If you need to run other software, you can install it locally in your home directory or contact cluster_admin about having it installed on the cluster for anyone's use.
The HSPH IT Department does not support third party software, check with your department or sponsor, for support.
Compilation
To compile C, C++, or FORTRAN code, you can use either the gnu compilers or the Intel compilers (icc and ifort) from the command line on the head node when you log in to the cluster (i.e., don't submit a compilation job using bsub). The Intel compilers are generally expected to give faster code as they are optimized to the Intel processors.
Disk space
Each node is allotted 5 Gb of disk space, so if you belong to a group that owns 4 nodes, your group has access to 20Gb of space, to be split amongst users in the group as per the owner's request. Users can email cluster_admin to find out what their individual quota is. If a user goes above their quota, they will receive an email notifying them. After approximately 5 days over the limit, the user will not be able to write to disk until they have removed files to get below their quota. Users can check their disk usage by typing "du -s" from their home directory.

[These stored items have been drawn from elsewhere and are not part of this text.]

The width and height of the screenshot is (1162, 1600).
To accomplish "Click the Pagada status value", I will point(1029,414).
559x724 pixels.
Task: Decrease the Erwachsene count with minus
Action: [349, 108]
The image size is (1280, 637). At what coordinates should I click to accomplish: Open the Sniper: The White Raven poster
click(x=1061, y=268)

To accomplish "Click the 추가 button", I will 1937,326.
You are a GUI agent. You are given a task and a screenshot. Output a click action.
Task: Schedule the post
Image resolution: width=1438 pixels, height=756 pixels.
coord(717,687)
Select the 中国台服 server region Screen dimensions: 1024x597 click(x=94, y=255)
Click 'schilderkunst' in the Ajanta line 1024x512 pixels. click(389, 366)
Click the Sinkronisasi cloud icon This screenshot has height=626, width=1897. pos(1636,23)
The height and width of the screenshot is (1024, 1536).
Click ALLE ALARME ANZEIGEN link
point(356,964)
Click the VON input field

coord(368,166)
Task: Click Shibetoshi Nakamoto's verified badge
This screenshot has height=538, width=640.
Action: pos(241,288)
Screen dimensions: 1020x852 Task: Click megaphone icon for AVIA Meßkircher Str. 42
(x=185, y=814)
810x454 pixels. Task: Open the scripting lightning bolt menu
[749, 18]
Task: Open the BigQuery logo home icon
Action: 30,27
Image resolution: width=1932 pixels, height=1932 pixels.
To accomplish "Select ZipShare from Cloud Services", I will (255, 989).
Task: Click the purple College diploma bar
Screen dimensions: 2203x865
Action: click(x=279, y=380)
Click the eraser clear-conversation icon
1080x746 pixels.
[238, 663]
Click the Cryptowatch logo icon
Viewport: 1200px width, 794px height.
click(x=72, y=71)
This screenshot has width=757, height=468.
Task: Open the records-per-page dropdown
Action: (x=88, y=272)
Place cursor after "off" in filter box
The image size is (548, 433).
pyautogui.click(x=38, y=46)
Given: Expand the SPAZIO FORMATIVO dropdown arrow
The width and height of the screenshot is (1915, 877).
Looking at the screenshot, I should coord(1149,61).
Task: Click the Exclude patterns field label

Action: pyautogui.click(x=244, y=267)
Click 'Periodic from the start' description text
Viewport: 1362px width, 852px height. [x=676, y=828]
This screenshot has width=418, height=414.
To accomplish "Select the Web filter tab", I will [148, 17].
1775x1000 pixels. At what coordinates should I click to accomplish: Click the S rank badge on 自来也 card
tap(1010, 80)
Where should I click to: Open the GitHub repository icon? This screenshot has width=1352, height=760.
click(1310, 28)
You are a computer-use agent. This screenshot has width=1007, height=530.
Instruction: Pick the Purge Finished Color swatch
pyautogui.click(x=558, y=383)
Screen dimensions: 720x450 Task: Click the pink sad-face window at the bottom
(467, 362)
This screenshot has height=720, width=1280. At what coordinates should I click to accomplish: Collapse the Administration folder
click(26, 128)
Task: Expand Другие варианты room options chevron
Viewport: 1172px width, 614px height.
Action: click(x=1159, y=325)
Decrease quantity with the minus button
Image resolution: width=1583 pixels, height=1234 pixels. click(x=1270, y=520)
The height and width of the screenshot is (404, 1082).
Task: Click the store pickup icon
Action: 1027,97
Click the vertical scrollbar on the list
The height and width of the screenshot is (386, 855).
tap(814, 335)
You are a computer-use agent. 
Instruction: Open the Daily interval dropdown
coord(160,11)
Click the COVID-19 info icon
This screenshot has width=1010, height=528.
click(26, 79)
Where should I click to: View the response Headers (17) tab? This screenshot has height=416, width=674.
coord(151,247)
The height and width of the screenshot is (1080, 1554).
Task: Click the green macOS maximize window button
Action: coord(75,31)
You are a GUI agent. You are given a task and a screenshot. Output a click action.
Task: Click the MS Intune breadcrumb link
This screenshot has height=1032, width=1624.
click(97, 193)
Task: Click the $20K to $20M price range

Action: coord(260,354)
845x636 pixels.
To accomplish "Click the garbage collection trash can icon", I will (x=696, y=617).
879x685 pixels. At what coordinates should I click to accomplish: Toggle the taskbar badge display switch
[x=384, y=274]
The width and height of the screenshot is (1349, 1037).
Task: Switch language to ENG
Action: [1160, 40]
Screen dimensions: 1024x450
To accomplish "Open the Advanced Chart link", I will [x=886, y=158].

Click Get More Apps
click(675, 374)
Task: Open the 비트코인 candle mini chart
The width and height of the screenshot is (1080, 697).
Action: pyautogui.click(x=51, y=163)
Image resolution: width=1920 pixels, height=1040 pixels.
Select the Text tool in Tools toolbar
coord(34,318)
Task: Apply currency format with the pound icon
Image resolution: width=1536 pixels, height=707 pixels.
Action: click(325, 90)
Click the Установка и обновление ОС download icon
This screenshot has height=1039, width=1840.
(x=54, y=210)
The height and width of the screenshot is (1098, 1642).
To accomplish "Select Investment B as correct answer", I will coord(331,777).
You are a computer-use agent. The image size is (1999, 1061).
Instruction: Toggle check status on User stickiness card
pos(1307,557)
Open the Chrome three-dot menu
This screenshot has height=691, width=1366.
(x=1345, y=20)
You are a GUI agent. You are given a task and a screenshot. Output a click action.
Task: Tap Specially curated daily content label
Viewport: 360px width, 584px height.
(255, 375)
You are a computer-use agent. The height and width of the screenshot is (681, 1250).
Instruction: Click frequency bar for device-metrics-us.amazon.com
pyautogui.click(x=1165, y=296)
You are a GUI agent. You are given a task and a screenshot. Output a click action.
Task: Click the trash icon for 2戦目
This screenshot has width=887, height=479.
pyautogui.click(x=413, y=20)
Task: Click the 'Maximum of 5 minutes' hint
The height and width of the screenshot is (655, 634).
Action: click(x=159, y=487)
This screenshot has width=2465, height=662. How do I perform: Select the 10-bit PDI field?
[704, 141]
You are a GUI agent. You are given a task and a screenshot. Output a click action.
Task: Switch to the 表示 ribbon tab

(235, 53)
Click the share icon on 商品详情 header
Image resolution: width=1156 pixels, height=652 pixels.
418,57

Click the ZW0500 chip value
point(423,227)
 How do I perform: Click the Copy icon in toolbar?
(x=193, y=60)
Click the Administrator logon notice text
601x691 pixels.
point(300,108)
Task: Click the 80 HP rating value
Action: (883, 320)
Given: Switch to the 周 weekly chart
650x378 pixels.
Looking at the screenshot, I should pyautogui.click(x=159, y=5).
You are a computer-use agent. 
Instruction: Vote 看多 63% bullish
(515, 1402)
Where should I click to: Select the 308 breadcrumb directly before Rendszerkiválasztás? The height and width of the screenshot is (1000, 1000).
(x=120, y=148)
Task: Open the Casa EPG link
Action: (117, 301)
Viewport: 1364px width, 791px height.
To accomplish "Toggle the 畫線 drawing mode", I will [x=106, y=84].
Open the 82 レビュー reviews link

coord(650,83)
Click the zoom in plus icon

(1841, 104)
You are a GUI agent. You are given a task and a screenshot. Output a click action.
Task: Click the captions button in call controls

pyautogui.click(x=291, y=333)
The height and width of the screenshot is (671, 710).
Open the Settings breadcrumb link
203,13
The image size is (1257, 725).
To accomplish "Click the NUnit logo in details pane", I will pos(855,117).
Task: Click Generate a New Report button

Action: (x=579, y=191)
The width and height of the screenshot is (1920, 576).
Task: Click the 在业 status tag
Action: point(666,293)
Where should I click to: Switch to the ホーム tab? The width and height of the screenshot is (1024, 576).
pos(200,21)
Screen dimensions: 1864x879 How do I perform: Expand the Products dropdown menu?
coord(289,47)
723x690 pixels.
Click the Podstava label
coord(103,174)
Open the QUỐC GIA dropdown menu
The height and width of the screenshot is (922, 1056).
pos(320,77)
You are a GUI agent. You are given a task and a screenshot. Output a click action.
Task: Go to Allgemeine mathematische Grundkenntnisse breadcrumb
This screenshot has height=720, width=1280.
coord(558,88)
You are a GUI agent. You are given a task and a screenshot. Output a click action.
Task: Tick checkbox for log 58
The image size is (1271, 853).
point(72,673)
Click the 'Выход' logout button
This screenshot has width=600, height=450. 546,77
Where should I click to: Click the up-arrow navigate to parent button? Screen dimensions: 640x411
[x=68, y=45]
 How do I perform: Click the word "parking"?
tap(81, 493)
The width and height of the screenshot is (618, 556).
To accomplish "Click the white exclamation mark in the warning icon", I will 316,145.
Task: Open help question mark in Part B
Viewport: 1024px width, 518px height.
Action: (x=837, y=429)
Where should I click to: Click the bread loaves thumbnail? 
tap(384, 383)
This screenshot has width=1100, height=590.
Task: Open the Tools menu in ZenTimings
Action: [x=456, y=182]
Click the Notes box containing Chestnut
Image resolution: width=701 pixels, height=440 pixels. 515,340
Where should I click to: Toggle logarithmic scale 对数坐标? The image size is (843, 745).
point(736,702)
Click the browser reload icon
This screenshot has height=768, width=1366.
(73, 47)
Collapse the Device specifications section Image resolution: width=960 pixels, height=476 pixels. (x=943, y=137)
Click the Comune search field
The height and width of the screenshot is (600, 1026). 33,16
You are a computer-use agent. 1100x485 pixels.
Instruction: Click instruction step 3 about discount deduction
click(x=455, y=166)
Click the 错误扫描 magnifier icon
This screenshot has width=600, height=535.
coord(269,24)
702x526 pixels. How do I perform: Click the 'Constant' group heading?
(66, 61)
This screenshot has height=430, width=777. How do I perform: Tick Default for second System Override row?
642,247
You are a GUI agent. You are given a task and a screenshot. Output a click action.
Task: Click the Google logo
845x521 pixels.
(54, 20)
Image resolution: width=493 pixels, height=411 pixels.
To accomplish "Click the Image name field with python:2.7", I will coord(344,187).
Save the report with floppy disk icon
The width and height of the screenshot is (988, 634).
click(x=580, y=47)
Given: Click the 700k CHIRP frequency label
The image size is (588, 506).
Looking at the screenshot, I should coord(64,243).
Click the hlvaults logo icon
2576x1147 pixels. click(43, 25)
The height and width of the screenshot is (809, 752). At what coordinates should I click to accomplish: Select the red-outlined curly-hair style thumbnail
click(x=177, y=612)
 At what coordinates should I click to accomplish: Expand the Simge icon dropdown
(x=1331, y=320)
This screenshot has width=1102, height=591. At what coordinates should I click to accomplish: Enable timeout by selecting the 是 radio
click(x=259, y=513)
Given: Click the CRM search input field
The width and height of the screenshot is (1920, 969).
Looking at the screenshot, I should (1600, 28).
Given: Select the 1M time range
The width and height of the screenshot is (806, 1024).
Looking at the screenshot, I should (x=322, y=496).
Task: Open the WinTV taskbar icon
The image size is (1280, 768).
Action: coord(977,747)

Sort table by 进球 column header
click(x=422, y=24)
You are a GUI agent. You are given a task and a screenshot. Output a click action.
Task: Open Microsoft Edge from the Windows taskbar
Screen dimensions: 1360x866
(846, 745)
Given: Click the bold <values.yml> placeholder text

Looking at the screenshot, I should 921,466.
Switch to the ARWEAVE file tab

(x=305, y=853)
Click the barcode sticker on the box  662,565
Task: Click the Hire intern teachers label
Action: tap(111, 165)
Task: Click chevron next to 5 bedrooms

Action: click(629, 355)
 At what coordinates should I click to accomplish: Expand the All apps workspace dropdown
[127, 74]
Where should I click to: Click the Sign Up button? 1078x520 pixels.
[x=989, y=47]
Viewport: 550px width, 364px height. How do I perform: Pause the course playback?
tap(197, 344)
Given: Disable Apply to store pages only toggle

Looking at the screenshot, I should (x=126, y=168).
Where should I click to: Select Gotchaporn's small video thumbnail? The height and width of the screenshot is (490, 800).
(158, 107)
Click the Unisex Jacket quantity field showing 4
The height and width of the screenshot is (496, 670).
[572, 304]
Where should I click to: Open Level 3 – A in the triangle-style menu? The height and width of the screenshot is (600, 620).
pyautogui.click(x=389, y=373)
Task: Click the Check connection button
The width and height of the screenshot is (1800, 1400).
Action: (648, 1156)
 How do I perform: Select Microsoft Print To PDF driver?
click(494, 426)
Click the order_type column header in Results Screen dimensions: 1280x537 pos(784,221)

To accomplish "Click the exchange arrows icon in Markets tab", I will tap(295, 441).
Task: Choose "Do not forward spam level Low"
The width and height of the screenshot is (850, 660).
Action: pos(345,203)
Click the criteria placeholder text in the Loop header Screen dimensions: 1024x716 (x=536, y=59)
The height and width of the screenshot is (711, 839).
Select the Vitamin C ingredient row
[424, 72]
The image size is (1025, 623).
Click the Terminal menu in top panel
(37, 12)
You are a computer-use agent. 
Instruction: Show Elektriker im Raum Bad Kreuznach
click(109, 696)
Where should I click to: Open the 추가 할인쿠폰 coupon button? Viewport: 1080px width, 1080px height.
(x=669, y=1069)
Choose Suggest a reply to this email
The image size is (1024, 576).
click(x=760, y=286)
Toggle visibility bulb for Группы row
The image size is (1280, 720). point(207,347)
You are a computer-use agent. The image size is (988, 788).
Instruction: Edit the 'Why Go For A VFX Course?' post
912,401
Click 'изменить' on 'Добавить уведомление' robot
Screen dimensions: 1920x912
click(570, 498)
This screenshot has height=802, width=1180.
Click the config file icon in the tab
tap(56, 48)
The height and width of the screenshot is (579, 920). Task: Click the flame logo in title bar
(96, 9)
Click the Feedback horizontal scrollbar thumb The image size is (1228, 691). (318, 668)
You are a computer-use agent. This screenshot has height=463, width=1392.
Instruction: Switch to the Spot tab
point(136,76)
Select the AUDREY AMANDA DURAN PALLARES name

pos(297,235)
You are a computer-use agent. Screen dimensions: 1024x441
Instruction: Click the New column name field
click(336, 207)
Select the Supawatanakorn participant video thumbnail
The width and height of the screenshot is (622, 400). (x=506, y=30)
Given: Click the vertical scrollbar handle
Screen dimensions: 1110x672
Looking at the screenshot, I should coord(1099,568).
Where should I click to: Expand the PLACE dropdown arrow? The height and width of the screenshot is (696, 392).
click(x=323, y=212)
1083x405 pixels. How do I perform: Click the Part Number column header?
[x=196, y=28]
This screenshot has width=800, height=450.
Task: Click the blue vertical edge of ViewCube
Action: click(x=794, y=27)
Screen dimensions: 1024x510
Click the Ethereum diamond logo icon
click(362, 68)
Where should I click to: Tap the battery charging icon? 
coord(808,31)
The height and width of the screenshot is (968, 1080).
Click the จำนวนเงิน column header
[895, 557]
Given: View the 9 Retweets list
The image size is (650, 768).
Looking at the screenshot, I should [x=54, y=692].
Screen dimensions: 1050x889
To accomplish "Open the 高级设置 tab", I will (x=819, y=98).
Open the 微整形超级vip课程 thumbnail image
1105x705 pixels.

The disk space is backed up to
tape daily.
Additional disk space will be leased to users for a cost of $2.58/Gb
($2580/Tb) annually. Contact cluster_admin.
Purchasing Nodes
Only SPH-affiliated researchers are allowed to purchase nodes in the cluster. If interested, please contact Bill Mahoney, Assistant Director of Information Technology, 432-1751, cluster_admin@hsph.harvard.edu.
Setting up a queue specific for your group
If you are the owner of nodes, you can choose to have your nodes enter the overall pool of nodes with your group assigned the number of job slots that you have leased in the normal queue, or you can set up your own queue. With your own queue, you guarantee access at any time to as many job slots as you have leased and your individual users can run more than 4 jobs in the normal queue and run high priority jobs for longer than 5 days, if you so choose. Please contact cluster_admin to better understand the tradeoffs involved in setting up your own queue.
Cluster policies
Cluster policies were initially determined based on conversations between node owners and IT personnel. At this stage, there is no formal procedure for determining policies, but owners and users can email cluster_admin or cluster_owners with comments and suggestions.